§ **Task statement**: Go to the line in the entries below that holds "This screenshot has height=715, width=1024." and repeat exactly from there through the line that holds "Given: Select the Robot voice effect tile", inclusive.

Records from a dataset
——
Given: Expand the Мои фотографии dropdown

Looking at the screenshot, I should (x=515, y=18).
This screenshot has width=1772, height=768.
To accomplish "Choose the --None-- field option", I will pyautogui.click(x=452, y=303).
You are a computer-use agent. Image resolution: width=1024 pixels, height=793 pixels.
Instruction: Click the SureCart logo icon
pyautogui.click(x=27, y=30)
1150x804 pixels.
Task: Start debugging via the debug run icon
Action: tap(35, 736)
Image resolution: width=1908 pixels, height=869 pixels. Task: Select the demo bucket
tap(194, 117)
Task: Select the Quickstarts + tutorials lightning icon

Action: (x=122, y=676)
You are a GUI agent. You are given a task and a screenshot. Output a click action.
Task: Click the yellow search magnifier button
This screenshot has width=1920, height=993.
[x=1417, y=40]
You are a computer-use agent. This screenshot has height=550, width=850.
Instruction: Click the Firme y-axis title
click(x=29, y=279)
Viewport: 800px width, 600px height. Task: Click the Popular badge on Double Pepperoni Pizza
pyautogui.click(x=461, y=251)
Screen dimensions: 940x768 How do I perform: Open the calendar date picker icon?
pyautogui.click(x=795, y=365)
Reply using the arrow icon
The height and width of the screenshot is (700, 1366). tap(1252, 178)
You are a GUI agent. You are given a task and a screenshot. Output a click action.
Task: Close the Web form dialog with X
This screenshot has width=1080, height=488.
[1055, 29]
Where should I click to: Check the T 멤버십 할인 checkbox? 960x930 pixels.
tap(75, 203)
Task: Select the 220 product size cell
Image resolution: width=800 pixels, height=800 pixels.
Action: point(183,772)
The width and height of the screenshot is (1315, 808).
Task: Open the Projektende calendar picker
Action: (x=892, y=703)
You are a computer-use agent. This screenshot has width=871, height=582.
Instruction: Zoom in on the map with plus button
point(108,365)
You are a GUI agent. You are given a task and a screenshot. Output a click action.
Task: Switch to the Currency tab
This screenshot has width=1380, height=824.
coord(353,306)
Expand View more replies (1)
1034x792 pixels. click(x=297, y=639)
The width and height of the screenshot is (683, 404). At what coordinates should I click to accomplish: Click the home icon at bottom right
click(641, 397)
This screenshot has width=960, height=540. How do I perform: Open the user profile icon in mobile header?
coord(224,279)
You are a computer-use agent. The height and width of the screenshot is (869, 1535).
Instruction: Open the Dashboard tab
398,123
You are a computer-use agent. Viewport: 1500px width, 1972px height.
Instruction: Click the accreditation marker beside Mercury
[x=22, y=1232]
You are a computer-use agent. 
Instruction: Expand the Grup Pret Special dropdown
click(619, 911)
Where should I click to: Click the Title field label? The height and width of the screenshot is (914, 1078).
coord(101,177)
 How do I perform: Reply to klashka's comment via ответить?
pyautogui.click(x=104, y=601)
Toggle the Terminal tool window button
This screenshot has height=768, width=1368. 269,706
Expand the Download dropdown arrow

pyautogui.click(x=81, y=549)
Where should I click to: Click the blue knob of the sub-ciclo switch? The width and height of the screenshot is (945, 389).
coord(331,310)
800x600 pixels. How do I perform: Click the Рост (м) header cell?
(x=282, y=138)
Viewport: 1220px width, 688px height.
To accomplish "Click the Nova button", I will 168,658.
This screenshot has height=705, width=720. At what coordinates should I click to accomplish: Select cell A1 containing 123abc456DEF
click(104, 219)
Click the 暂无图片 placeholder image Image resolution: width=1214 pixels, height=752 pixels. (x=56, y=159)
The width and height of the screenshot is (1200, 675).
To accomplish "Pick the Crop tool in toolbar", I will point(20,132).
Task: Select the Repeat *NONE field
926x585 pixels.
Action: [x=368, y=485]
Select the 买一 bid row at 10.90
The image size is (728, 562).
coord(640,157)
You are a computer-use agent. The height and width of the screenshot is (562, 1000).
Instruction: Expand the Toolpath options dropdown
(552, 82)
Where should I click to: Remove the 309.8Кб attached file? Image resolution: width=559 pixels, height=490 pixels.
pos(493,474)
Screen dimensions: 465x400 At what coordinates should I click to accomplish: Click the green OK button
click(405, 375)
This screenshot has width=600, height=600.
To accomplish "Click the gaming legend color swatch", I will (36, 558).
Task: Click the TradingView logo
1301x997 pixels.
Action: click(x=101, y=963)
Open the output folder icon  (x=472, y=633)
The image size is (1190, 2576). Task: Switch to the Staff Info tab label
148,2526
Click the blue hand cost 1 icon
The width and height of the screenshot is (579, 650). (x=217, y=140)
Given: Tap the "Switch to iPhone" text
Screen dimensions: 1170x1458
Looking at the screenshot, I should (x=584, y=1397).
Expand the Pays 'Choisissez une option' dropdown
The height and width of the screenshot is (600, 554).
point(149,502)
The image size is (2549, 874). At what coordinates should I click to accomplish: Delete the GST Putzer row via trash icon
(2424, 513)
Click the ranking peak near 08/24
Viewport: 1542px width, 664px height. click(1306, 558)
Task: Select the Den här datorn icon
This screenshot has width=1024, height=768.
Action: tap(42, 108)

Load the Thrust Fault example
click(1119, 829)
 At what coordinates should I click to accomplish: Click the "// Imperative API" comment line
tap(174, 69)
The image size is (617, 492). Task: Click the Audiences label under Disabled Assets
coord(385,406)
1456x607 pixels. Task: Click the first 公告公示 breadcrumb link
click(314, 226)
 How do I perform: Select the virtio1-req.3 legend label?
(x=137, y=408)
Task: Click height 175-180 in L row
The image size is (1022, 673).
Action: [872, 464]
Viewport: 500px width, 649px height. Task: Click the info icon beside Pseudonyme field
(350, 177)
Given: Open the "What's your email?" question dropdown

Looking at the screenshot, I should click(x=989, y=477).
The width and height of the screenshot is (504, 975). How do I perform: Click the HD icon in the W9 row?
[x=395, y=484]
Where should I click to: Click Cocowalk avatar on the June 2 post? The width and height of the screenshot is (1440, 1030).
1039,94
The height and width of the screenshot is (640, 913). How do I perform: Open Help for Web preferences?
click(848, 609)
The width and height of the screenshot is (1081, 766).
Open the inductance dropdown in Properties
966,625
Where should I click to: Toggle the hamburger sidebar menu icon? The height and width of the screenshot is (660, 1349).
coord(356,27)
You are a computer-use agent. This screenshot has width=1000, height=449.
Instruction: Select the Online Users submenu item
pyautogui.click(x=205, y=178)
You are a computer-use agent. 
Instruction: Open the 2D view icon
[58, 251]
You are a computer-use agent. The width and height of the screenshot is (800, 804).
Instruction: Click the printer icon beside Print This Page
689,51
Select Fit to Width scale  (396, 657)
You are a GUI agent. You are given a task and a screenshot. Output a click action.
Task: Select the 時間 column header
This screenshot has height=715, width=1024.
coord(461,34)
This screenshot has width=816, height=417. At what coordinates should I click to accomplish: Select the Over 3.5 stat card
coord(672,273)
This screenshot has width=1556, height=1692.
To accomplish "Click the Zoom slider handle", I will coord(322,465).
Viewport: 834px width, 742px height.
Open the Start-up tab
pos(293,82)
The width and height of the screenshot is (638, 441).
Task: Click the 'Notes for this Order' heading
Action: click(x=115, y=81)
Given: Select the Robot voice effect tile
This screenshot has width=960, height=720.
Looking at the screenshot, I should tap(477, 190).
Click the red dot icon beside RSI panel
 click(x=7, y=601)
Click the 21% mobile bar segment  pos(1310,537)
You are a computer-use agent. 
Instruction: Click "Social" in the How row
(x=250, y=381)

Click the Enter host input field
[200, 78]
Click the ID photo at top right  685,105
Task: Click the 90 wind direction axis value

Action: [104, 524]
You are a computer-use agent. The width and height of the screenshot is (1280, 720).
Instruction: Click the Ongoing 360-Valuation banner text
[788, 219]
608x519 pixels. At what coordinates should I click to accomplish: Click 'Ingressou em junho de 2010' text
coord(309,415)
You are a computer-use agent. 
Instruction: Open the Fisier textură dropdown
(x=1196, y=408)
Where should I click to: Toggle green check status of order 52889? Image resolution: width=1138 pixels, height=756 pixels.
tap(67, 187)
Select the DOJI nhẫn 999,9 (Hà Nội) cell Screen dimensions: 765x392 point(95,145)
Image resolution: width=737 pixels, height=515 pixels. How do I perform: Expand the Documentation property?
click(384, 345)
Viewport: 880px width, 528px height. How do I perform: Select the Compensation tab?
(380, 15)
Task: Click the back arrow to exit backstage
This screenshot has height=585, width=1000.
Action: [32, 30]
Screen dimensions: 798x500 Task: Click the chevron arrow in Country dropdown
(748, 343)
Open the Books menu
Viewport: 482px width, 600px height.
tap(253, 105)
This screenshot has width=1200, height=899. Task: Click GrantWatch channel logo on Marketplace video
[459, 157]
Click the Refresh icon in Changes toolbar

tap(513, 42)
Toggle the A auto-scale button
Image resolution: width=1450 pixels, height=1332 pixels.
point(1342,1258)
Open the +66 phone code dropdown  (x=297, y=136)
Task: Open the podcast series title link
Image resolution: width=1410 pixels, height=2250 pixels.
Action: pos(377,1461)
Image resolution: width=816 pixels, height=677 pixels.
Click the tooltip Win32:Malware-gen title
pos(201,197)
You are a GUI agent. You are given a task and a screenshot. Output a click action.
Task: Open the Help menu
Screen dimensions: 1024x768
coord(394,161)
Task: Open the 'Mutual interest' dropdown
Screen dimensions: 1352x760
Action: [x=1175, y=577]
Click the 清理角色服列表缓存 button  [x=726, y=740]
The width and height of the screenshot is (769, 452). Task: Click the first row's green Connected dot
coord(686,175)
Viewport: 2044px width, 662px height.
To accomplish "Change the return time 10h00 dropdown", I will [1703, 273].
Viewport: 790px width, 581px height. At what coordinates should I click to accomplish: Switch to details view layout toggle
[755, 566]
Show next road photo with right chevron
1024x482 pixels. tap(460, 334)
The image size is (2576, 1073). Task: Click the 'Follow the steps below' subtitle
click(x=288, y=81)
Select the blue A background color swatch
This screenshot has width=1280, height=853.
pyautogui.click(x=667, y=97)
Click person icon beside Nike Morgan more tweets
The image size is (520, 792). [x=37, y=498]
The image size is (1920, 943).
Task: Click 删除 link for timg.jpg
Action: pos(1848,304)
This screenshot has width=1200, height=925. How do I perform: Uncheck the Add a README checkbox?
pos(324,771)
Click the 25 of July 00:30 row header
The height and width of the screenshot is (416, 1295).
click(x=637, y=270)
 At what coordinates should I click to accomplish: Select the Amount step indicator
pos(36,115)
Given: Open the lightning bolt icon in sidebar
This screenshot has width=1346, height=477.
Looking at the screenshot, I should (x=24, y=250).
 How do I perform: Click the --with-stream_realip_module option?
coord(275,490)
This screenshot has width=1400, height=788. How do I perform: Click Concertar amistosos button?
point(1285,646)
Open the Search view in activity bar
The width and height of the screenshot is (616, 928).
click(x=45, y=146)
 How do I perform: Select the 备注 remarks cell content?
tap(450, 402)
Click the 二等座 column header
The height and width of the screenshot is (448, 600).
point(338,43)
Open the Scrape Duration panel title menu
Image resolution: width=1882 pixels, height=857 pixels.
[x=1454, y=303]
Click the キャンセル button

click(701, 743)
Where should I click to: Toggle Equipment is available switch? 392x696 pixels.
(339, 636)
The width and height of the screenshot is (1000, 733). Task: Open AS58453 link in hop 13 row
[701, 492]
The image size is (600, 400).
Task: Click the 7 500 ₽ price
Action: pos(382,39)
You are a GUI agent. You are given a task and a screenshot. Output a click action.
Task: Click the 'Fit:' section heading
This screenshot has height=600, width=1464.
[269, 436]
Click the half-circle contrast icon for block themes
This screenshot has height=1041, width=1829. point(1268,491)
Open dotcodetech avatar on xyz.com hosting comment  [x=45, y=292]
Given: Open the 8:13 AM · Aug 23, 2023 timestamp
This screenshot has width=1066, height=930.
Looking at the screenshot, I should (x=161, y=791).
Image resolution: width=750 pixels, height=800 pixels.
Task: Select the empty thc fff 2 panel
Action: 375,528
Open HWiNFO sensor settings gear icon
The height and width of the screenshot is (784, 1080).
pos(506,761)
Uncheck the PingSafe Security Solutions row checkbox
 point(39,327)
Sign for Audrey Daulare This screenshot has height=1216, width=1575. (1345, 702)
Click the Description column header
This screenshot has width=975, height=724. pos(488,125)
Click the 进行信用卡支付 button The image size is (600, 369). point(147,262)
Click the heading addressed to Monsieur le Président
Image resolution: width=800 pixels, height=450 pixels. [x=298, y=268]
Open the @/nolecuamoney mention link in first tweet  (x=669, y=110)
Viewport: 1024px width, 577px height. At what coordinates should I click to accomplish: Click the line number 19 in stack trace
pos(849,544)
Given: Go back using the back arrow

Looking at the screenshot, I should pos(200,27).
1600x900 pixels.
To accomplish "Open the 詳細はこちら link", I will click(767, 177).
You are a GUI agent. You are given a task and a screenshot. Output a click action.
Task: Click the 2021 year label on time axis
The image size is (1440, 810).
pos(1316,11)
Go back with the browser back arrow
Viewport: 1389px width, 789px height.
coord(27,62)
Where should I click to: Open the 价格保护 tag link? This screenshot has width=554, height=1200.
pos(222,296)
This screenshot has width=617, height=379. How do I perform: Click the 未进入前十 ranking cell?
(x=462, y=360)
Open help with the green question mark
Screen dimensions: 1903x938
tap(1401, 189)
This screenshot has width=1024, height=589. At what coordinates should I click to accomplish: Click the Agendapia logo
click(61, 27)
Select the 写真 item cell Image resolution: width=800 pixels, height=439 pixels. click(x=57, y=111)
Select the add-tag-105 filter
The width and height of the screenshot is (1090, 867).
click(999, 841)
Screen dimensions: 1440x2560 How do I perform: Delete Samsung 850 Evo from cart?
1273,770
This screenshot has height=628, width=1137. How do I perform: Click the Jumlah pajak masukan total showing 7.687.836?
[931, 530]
——
§ **Final answer**:
This screenshot has height=715, width=1024.
coord(461,34)
This screenshot has width=816, height=417. At what coordinates should I click to accomplish: Select the Over 3.5 stat card
coord(672,273)
This screenshot has width=1556, height=1692.
To accomplish "Click the Zoom slider handle", I will coord(322,465).
Viewport: 834px width, 742px height.
Open the Start-up tab
pos(293,82)
The width and height of the screenshot is (638, 441).
Task: Click the 'Notes for this Order' heading
Action: click(x=115, y=81)
Given: Select the Robot voice effect tile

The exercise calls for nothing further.